How Kylie Jenner built a billion-dollar empire


On Monday, the social media “influencer” was rewarded with hard cash when beauty giant Coty announced it was paying $US600 million for a 51 per cent stake in Jenner’s Kylie Cosmetics.

It’s a deal that makes sense for both parties, says John Quelch, dean of Miami Business School. “It is an important rejuvenation for Coty, a grande dame of the cosmetics industry,” he said.

“Kylie brings her social media and digital marketing savvy to Coty. In turn, Coty gives Kylie access to traditional distribution channels worldwide – it’s a win-win.”

Even by the frenzied standards of celebrity and social media, the rise of Kylie Jenner – the younger of two daughters born to Kris and Bruce (now Caitlyn) Jenner – is extraordinary.

She owes her celebrity status to the reality show Keeping Up with the Kardashians, which featured the Jenner girls and children from Kris Jenner’s previous marriage to Robert Kardashian.

Kylie, who was only 10 when she first appeared, was well paid for the 158 episodes in which she featured. However, it was the fashion spin-offs and endorsements that have proved far more lucrative.

She joined her sister Kendall in lending their name to a range of nail lacquers. Then, in conjunction with PacSun, there was the Kendall + Kylie fashion collection sold in upmarket stores such as Neiman Marcus and Selfridges.

Endorsements flowed as Jenner’s social media profile exploded – at the last count she had 151 million followers on Instagram.

It was Jenner’s decision to have lip filler applied to boost her pout that proved to be a game-changer in an already stratospheric career.

“Everybody was talking about it and her lips got a lot of publicity, which segued into the launch of the cosmetics business,” says Lauren Goodsitt, global beauty analyst at Mintel.

“It allowed her to use a somewhat negative story and turn it into a positive. It was a tactic we have seen employed by the Kardashians before.

“Prior to the launch she already had a significant following on social media, so when she launched the collection, it made a very big splash.”

Jenner used $US250,000 of her own money to start the business with 15,000 lip kits – a combination of lipstick and lip liner – that cost $US29. The entire stock sold out online in less than a minute.

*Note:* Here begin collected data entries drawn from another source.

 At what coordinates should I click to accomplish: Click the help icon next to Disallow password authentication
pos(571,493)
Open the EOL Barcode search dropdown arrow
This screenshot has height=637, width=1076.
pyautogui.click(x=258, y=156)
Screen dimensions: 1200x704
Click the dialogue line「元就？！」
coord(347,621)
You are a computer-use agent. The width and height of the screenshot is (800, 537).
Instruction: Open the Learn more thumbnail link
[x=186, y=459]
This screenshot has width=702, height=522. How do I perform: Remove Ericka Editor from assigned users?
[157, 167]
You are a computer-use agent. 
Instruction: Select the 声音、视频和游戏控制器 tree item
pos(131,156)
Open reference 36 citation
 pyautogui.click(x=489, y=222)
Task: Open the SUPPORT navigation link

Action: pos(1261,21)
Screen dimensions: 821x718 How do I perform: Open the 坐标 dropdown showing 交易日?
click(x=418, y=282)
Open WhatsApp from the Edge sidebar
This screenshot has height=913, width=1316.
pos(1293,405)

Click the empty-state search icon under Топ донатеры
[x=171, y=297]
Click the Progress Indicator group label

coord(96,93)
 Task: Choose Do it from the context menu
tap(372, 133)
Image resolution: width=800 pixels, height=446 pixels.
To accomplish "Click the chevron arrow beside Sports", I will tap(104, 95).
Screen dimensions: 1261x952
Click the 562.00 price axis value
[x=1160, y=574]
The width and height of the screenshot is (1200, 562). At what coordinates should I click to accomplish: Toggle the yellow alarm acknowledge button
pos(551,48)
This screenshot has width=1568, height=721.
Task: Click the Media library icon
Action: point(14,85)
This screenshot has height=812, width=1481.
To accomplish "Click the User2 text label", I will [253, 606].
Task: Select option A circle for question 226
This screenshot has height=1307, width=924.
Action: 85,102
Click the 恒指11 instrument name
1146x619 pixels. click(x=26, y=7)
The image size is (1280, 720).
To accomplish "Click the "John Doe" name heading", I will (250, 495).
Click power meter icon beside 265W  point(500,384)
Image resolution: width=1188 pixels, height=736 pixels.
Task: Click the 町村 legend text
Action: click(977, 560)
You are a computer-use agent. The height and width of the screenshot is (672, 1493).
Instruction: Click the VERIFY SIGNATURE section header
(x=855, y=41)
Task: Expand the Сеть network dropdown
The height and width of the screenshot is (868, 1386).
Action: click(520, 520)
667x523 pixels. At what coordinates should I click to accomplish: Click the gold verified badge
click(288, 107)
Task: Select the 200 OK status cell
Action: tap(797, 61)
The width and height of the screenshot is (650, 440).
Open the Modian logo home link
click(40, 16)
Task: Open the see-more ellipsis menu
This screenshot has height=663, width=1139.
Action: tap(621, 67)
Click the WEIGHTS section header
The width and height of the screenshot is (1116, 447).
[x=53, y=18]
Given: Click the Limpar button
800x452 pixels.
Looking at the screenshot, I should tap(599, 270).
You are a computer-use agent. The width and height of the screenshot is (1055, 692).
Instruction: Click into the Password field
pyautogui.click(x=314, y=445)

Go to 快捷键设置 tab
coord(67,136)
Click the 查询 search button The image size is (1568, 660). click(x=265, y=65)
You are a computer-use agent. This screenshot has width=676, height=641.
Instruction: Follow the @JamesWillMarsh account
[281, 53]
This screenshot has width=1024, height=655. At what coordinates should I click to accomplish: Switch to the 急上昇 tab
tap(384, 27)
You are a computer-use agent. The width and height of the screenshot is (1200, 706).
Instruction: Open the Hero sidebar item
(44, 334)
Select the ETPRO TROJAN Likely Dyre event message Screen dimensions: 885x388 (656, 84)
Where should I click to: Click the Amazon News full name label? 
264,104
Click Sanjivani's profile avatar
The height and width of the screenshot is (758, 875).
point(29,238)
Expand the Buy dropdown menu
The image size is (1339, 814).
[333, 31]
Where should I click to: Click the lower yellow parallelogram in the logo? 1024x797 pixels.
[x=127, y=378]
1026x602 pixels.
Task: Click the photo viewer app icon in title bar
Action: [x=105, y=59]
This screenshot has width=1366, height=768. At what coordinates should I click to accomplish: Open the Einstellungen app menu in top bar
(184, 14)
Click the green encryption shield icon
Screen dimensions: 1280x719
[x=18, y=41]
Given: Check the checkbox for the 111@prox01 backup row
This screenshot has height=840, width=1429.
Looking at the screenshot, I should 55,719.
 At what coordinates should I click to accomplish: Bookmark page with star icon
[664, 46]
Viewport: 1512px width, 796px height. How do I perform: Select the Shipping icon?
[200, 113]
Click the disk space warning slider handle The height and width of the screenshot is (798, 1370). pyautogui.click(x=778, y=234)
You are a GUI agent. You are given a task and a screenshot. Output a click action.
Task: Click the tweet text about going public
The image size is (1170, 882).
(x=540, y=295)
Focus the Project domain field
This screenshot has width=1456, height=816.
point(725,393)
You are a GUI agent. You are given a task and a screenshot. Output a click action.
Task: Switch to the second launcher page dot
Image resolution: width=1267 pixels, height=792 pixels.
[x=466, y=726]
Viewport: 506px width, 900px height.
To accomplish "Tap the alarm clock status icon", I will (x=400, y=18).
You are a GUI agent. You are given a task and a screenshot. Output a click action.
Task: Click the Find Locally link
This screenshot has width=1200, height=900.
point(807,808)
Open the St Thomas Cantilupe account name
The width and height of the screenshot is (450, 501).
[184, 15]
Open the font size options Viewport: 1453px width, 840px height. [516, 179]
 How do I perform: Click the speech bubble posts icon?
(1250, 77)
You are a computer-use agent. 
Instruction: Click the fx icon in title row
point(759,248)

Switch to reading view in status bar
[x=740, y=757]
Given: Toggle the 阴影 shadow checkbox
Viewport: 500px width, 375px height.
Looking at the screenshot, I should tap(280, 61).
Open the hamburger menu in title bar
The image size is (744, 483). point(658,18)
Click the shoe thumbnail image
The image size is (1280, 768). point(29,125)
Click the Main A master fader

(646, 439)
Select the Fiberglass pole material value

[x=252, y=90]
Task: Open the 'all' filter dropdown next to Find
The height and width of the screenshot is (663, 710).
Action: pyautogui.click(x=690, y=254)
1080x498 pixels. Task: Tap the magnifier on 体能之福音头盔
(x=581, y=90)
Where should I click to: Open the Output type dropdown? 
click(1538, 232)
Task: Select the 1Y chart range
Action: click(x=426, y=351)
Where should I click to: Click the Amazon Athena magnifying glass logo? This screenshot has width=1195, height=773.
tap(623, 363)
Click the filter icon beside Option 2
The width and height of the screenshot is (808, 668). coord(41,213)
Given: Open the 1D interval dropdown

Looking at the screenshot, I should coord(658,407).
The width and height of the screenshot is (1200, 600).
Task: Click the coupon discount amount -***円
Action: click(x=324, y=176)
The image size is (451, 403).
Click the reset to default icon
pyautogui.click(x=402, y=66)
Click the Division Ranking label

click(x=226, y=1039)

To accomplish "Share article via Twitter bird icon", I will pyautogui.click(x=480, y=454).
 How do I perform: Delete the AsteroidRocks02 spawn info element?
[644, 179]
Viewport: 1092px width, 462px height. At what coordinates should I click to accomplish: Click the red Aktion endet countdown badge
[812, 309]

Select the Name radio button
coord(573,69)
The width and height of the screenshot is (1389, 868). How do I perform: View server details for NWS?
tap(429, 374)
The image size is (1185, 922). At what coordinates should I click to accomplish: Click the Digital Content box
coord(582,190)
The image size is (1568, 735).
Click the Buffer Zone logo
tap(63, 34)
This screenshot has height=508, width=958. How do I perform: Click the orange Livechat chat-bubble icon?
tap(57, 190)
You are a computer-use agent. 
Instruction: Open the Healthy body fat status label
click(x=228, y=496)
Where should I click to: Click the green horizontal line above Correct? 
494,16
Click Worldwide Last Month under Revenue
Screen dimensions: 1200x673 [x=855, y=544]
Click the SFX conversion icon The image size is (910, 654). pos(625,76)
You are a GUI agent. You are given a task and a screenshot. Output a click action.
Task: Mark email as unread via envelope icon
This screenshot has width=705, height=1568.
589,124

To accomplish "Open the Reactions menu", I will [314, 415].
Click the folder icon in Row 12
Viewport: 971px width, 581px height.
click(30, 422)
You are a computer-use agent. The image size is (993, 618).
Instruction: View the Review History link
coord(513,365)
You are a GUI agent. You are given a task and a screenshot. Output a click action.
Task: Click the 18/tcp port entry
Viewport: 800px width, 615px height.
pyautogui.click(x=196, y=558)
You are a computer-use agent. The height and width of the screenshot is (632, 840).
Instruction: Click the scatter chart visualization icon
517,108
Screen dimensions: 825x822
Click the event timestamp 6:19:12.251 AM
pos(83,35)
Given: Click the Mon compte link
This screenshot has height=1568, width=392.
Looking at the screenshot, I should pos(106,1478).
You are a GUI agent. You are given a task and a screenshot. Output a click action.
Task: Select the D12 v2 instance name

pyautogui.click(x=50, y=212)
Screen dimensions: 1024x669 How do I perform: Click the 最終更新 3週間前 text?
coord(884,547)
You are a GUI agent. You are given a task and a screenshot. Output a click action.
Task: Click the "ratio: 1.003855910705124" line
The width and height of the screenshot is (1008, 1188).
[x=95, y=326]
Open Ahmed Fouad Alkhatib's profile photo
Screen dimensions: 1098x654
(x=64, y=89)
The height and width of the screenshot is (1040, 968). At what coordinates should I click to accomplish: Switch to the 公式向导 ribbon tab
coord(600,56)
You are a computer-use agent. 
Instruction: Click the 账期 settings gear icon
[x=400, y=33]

In February 2016 she relaunched the company as Kylie Cosmetics, with products made in both China and California. Sales have been astronomical, with revenues of about $US200m expected this year.

“Kylie knows her customers and fan base really well, which is why she is able to tailor it to their needs,” Goodsitt adds.

“Then there is Kris, her mother and manager who has been able to look after her daughters and tailor their businesses to their following.

Kylie Jenner has shown she can move markets.Credit:Michael Nagle

“I think Kris looks after the business side, while Kylie looks after the creative and product development portion of the business.

“Make-up and skincare were authentic to Kylie. She has been able to engage her audience, an audience that trusts her. She is a cross between a celebrity and influencer, which is one of the reasons why her business has been so successful.”

The deal with Jenner provides the boost that troubled Coty needs, says Jane Hali, chief executive of Jane Hali & Associates Investment Research.

“Coty has been trying to turn around its business. The purchase of Kylie Cosmetics gives the firm [access to] Generation Z and the important data learnings that go along with it,” she says. The challenge for established cosmetics companies such as Coty and Estee Lauder, which paid about $US1.45 billion for Too Faced cosmetics three years ago, is to reach younger consumers who are heavily influenced by social media.

This is where Jenner, whose business acumen appears to have eclipsed the rest of the Kardashian clan, comes in.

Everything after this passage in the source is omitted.